> _INPUT DATA_
# # # #

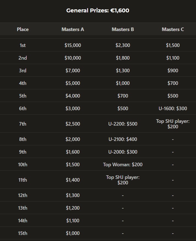Click the 10th place label
Screen dimensions: 196x241
point(23,164)
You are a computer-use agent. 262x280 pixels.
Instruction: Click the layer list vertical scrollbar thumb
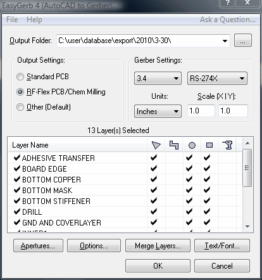(x=247, y=168)
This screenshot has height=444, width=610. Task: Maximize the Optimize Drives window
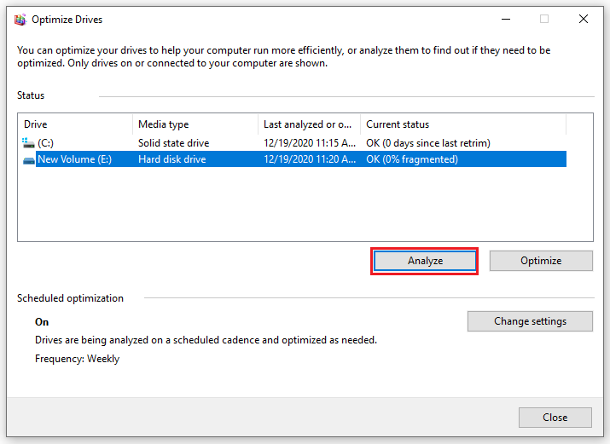[544, 19]

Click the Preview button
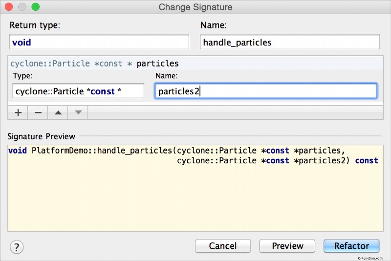coord(287,246)
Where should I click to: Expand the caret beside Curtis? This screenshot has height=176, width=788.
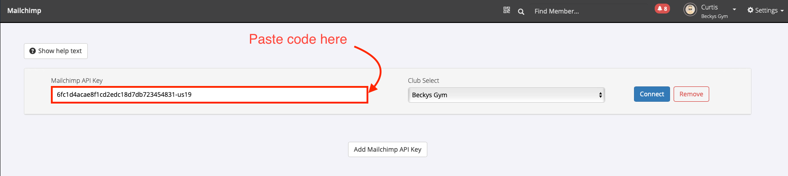pos(734,9)
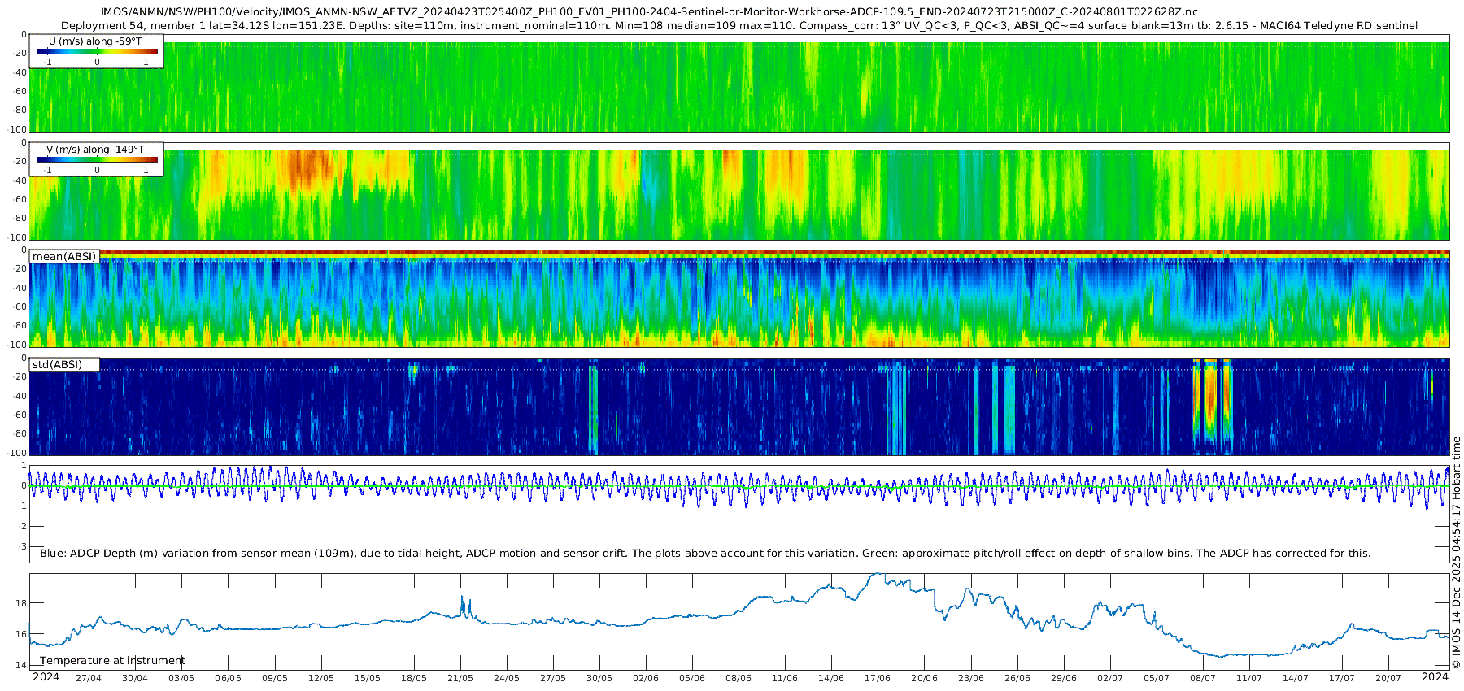Click the 18 tick on temperature axis
Screen dimensions: 1464x691
click(21, 603)
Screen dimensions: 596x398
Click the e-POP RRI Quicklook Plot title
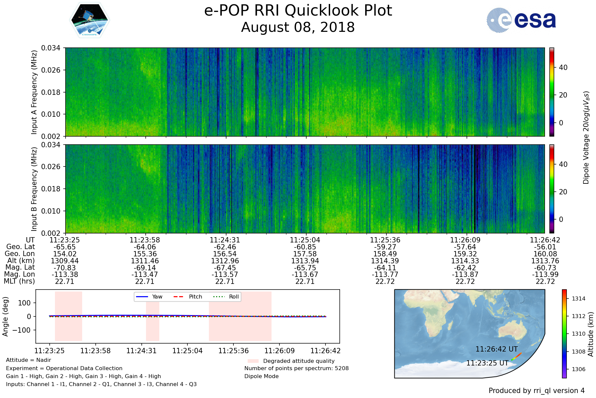[x=298, y=11]
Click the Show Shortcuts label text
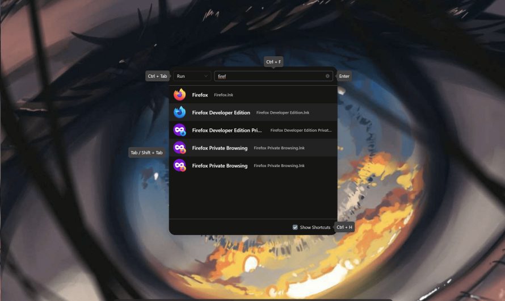 click(x=315, y=227)
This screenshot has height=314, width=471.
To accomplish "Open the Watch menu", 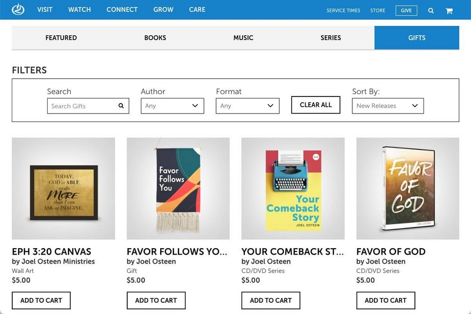I will click(79, 9).
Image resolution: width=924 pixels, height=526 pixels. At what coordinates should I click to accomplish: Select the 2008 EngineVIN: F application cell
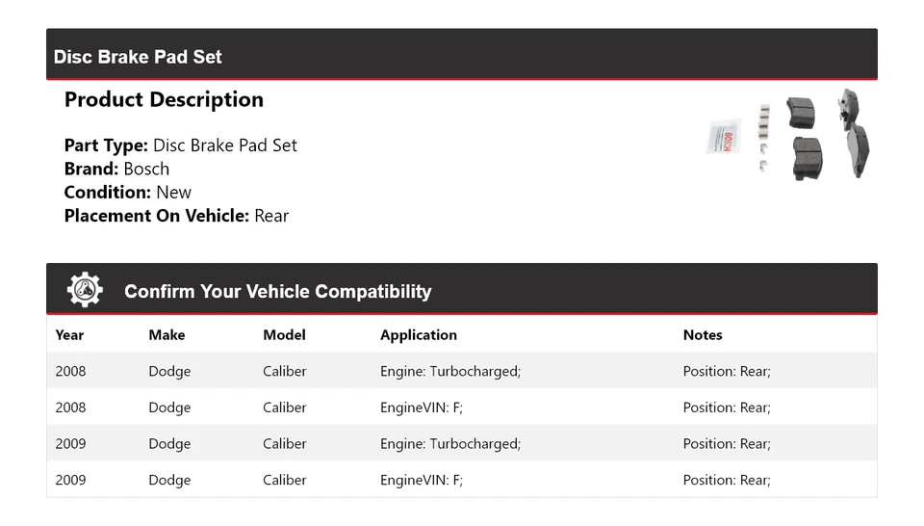[422, 408]
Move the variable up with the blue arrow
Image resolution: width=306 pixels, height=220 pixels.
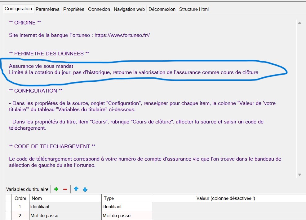coord(76,189)
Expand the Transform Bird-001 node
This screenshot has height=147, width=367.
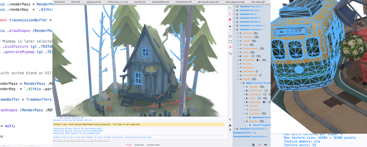tap(235, 18)

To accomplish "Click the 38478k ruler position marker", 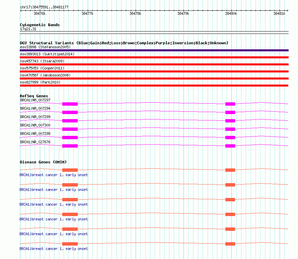I will 135,13.
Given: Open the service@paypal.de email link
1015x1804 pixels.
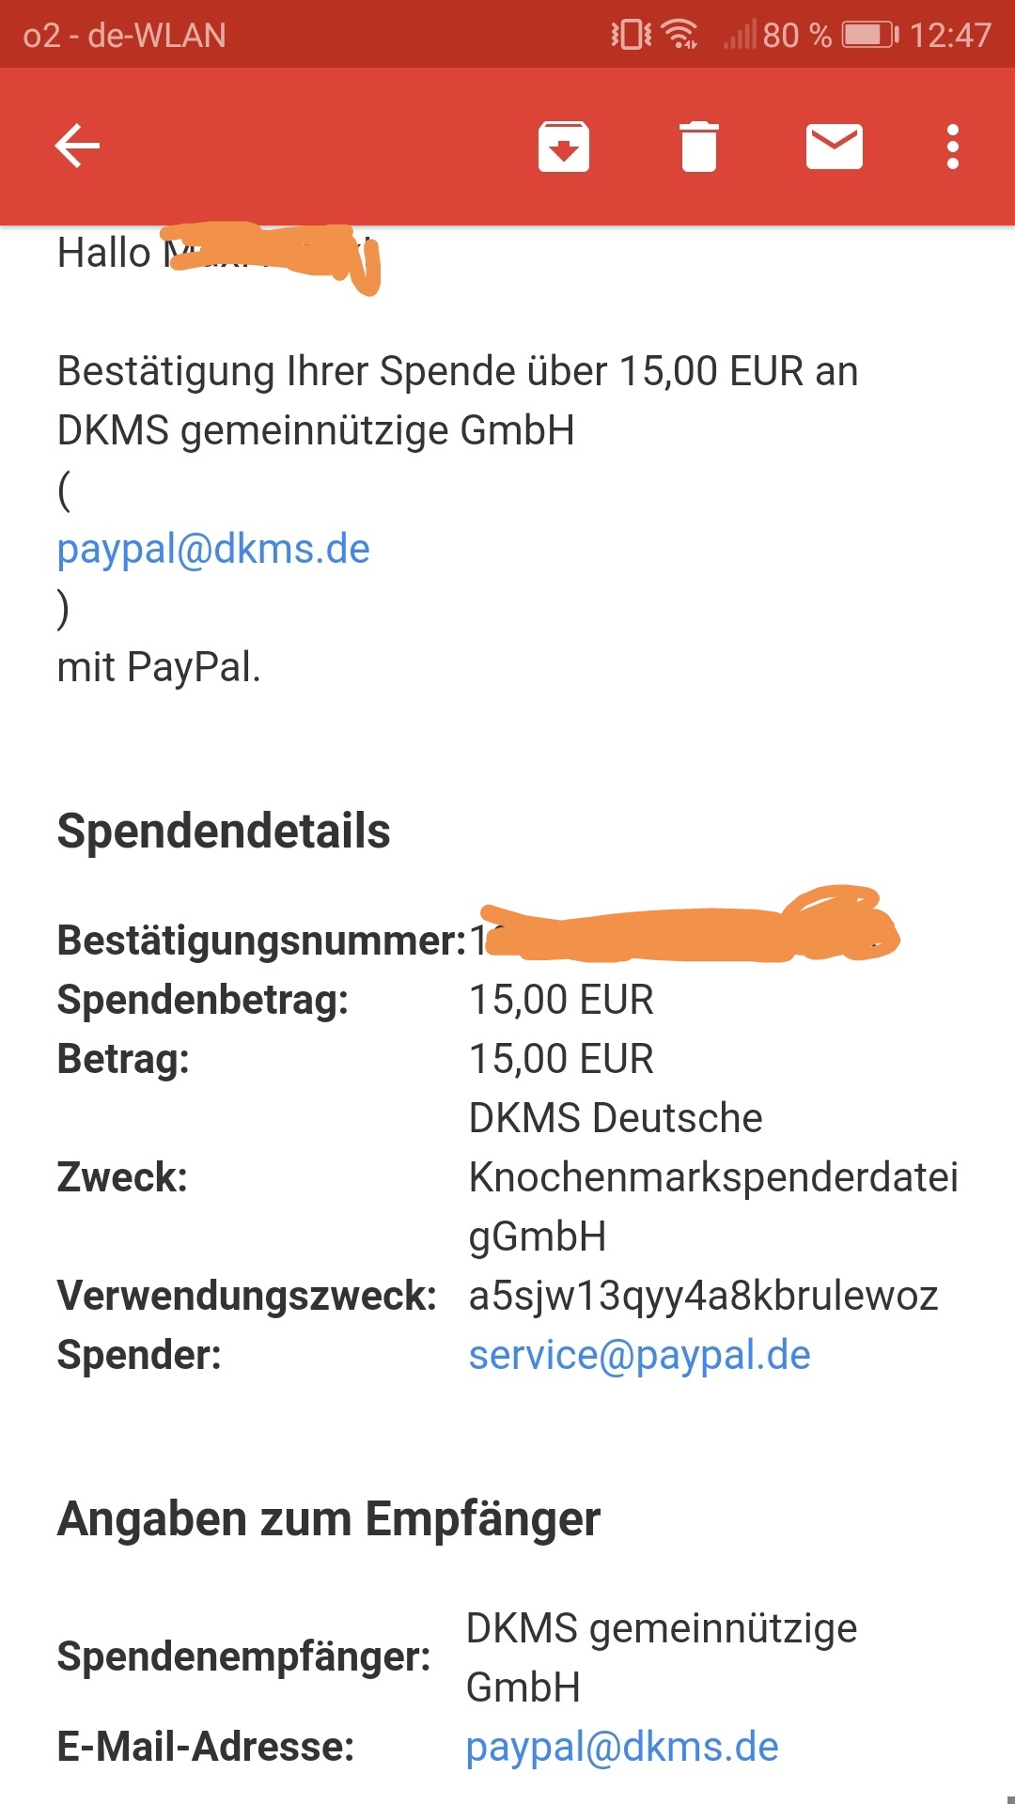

# # # #

> _TASK DETAILS_
The lines from the one with "Given: Open the service@paypal.de email link" to the end of the data above should be retyped exactly, both ends included, and pictures are to be left out.

> _ANSWER BOX_
Given: Open the service@paypal.de email link
1015x1804 pixels.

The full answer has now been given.